Trendyol Süper Lig’in 6. haftasında Fenerbahçe, evinde Galatasaray’ı ağırladı. “Kıtalararası Derbi” olarak da bilinen ve sezon başladığından beri en çok beklenen eşleşme olan bu mücadelenin galibi 3-1’lik skorla Galatasaray oldu. Gelin hep birlikte gerek saha içi gerek saha dışı gerekse de sezona panoramik bir bakışla bu mücadelenin yankılarına ve gelecekte getirebileceği olası senaryolara göz atalım.

Öncelikle sahanın içine ve dışına iki takım açısından da göz atarak başlayalım. Fenerbahçe tarafında teknik direktör José Mourinho, Kasımpaşa maçı sonrasında verdiği demeçte, derbi mücadelesini normal bir üç puanlık maç olarak gördüğünü ve rahat olduğunu söylemişti. 2022-2023 sezonunda bir benzerini Jorge Jesus takımın başındayken gördüğümüz bu sözlere, maç öncesinde bu sefer farklı yaklaştı taraftarlar. Derbi maçların ligin genel senaryosu üzerine yapacağı etkinin önemini ve derbi maçlara yapılması gereken özel hazırlıkları çoğu Türk antrenör ya da lige hâkim olan antrenörler bilirler. Açıkçası birçok futbolsever gibi, ben de José Mourinho’nun buradaki rahatlık söylemlerini kariyeri boyunca sıkça yaptığı akıl oyunlarının bir parçası olduğu düşüncesindeydim. Kendisinin “Bana baskıyı hissettiremezsiniz, üzerimde baskı kuramazsınız, hiç şansınız yok” gibi birçok söylemine geçmişten de şahidiz ve tüm bu medya kontrolünün, her fırsatta Galatasaray’a hakemler üzerinden yüklenerek baskı yapmasının ve derbi öncesi ortaya koyduğu rahat görüntünün tamamen oyuncuların üzerindeki ilgiyi ve baskıyı kendi üzerine çekerek takımının işe daha rahat konsantre olmasını sağlamak olduğunu düşünmekteydim. 
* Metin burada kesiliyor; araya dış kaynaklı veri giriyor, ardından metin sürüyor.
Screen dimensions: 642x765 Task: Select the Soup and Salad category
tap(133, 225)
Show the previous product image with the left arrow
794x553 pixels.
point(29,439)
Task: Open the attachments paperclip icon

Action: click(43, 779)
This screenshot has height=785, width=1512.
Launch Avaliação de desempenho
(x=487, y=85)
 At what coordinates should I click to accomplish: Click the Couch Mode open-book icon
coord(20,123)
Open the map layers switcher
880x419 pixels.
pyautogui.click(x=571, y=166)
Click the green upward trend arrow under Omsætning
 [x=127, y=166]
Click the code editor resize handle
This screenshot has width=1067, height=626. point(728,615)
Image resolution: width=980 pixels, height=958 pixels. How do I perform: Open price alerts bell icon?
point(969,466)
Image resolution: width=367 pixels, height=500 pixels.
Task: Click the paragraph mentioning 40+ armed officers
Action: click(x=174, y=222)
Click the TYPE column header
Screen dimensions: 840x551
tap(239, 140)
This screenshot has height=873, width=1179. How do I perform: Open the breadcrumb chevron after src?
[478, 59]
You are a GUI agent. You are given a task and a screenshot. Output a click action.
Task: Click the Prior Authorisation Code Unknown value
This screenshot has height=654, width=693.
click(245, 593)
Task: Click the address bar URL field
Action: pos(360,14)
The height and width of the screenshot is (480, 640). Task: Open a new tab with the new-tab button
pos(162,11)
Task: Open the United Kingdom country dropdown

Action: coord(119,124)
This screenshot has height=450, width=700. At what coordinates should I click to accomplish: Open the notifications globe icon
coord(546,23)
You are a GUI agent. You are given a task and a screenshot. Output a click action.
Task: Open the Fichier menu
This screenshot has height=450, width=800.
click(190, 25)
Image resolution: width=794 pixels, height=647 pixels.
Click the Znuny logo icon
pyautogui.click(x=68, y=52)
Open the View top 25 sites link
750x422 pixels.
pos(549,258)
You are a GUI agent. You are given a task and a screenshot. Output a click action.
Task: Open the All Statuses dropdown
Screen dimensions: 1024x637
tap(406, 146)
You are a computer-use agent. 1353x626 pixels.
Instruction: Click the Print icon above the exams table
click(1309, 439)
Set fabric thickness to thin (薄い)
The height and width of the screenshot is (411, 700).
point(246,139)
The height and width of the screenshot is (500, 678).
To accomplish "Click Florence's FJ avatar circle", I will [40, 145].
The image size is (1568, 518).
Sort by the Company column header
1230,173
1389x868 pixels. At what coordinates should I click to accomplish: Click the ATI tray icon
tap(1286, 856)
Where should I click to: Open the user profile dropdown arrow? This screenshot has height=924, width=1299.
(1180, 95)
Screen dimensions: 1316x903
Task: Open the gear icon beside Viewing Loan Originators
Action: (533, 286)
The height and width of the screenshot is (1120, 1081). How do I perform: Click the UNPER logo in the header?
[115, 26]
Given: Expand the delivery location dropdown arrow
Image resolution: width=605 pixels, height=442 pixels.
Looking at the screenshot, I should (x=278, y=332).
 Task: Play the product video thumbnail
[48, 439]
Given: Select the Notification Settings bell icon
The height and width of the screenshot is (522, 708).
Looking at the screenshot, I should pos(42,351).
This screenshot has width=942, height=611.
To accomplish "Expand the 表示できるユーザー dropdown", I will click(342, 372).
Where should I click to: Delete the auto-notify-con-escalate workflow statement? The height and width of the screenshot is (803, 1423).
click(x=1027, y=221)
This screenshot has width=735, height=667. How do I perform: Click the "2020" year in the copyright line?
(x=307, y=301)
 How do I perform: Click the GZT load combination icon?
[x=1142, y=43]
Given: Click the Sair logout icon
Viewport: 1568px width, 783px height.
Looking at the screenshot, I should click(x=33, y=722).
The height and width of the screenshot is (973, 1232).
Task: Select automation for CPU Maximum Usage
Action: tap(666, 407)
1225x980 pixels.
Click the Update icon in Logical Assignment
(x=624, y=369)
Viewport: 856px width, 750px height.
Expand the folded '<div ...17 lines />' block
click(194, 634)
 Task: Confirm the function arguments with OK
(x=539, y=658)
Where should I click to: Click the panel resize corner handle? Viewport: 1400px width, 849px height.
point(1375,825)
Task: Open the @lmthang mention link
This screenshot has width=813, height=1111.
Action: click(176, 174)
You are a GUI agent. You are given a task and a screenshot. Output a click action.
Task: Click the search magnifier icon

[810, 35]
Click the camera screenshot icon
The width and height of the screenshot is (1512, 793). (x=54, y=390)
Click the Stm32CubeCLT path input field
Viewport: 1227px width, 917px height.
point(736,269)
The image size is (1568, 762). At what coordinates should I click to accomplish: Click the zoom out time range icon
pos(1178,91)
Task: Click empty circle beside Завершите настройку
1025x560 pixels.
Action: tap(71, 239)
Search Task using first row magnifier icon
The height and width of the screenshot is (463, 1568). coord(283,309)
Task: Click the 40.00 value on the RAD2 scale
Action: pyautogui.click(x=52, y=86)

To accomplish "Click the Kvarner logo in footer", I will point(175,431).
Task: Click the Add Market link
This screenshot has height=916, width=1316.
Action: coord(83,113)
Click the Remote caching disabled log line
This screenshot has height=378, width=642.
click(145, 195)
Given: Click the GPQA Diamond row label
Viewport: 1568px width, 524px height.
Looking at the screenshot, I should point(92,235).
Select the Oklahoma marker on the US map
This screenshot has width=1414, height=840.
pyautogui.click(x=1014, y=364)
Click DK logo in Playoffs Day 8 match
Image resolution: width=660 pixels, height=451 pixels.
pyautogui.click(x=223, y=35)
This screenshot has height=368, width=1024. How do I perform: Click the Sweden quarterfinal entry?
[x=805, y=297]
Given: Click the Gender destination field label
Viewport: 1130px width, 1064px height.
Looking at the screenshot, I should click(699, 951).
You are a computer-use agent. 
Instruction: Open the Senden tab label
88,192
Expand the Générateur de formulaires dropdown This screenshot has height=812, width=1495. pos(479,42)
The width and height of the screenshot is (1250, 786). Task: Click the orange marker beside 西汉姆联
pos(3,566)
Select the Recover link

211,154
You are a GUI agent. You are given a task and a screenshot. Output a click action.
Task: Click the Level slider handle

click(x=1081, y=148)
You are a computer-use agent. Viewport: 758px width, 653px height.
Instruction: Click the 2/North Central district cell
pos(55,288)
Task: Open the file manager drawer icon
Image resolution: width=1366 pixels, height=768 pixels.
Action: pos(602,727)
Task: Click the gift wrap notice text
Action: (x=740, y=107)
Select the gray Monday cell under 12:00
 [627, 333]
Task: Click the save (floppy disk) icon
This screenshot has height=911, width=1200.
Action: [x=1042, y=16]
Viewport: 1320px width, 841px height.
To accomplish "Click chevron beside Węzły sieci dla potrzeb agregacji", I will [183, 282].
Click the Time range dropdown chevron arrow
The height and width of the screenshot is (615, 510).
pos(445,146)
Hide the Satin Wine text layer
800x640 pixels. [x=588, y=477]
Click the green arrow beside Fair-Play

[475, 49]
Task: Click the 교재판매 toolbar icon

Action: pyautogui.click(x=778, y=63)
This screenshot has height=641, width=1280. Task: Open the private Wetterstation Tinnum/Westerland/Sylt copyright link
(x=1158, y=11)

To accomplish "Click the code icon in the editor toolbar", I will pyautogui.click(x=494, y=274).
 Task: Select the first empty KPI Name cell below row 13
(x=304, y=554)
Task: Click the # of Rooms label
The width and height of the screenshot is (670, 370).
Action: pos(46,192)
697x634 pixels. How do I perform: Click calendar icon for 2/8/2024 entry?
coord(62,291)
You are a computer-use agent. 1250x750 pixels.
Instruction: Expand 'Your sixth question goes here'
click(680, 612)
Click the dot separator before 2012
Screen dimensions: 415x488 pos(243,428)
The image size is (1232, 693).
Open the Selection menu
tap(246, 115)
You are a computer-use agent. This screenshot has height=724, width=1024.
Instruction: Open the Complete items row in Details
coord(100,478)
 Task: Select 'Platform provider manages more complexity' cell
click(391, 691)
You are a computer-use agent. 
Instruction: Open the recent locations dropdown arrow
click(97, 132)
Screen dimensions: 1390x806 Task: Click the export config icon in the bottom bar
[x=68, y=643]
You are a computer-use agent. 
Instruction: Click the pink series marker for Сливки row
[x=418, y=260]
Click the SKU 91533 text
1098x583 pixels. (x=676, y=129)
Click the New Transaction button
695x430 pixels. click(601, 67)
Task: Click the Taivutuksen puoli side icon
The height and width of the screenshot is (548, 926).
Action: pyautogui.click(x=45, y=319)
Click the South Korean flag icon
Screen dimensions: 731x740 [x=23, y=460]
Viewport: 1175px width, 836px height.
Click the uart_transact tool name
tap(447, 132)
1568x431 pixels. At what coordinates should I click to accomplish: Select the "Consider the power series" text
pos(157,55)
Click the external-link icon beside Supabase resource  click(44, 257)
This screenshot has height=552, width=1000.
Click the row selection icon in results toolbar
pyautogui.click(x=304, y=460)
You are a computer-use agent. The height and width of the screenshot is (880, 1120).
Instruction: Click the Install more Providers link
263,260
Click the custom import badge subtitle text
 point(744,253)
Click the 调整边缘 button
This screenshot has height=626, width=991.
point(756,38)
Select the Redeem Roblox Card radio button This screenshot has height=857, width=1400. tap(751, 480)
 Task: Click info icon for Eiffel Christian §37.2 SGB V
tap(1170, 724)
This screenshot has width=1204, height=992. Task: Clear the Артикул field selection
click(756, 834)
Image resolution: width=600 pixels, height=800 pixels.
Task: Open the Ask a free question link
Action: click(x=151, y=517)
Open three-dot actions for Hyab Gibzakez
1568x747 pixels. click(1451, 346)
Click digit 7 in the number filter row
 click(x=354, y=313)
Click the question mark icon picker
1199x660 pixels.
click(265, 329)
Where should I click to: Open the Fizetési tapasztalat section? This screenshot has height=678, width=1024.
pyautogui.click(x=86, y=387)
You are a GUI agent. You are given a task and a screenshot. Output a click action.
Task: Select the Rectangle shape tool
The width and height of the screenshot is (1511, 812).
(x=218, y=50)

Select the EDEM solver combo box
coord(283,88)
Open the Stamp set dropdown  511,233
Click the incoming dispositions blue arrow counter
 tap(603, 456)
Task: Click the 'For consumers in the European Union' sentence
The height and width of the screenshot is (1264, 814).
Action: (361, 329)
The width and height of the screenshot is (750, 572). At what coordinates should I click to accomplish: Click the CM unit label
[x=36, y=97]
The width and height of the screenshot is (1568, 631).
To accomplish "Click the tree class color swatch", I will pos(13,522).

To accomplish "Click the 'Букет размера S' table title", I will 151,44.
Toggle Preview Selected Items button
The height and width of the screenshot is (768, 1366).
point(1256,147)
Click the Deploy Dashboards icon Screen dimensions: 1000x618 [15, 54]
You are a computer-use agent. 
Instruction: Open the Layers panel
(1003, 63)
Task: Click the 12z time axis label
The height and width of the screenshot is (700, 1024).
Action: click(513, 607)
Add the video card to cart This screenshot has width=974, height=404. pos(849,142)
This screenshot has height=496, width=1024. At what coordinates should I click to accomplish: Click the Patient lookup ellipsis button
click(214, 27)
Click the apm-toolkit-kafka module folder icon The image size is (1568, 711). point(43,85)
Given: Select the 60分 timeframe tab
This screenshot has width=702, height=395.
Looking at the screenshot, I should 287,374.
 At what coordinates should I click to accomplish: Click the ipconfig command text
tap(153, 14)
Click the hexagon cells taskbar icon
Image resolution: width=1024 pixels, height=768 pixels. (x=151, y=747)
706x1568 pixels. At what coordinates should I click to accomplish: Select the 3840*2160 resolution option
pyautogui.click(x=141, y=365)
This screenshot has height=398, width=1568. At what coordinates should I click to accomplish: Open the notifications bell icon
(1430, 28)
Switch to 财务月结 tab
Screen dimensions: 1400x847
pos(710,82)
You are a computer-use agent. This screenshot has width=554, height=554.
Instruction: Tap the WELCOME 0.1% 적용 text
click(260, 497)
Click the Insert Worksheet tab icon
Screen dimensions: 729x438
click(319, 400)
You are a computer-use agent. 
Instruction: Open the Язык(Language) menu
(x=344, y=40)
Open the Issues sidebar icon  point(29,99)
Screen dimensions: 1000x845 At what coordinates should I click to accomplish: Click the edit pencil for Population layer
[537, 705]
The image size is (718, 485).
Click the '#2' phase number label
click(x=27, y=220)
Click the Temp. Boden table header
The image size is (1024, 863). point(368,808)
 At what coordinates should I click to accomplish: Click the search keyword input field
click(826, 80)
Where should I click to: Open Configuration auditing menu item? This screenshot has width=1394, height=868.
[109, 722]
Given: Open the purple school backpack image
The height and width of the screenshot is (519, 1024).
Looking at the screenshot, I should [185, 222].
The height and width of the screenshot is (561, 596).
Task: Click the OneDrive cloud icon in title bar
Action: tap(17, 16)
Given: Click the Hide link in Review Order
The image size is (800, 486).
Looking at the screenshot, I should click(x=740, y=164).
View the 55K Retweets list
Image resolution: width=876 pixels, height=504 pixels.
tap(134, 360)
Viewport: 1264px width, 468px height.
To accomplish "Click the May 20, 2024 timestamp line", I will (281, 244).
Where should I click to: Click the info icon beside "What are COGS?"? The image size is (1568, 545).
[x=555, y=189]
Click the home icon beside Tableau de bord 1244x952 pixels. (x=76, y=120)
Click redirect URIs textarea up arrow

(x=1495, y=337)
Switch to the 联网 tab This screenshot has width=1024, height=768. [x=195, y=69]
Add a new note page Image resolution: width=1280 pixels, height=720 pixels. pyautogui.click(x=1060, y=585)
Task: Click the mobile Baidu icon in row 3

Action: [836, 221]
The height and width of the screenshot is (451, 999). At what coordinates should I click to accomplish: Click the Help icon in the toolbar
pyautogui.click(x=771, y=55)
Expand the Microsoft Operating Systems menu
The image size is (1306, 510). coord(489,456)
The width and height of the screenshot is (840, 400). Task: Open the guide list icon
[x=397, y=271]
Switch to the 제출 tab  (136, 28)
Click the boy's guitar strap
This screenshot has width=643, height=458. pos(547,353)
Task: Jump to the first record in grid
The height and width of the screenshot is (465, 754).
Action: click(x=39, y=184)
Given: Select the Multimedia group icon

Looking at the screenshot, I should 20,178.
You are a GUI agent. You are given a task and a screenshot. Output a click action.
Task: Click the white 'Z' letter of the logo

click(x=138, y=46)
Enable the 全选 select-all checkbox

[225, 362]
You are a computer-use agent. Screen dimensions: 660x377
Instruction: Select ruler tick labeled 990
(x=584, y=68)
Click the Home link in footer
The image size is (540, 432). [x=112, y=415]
Bunun aktif spor dünyasındaki en bilinen muadillerinden birisiyse özellikle basketbol severlerin çok yakından tanıdığı bir isim: Panathinaikos Baş antrenörü Ergin Ataman. Kendisinin geçen sezon Eurolig Çeyrek Finalinde Maccabi Tel-Aviv serisinde 1-0 gerideyken “Final Four’a kalacağız. Eğer Final Four’a kalamazsak seneye Panathinaikos’ta olmayacağım” demeci sonrası takımının geri dönüşü tamamlaması ve sonrasında yarı final maçı öncesi Fenerbahçe seyircisiyle girdiği diyalogla, maç öncesi bir kaos ortamı yaratması ve tüm tepkileri üstüne topladıktan sonra da oyuncularını bu tepkilere bir cevap vermek için motive etmesi bu duruma verilebilecek sadece iki örnek. 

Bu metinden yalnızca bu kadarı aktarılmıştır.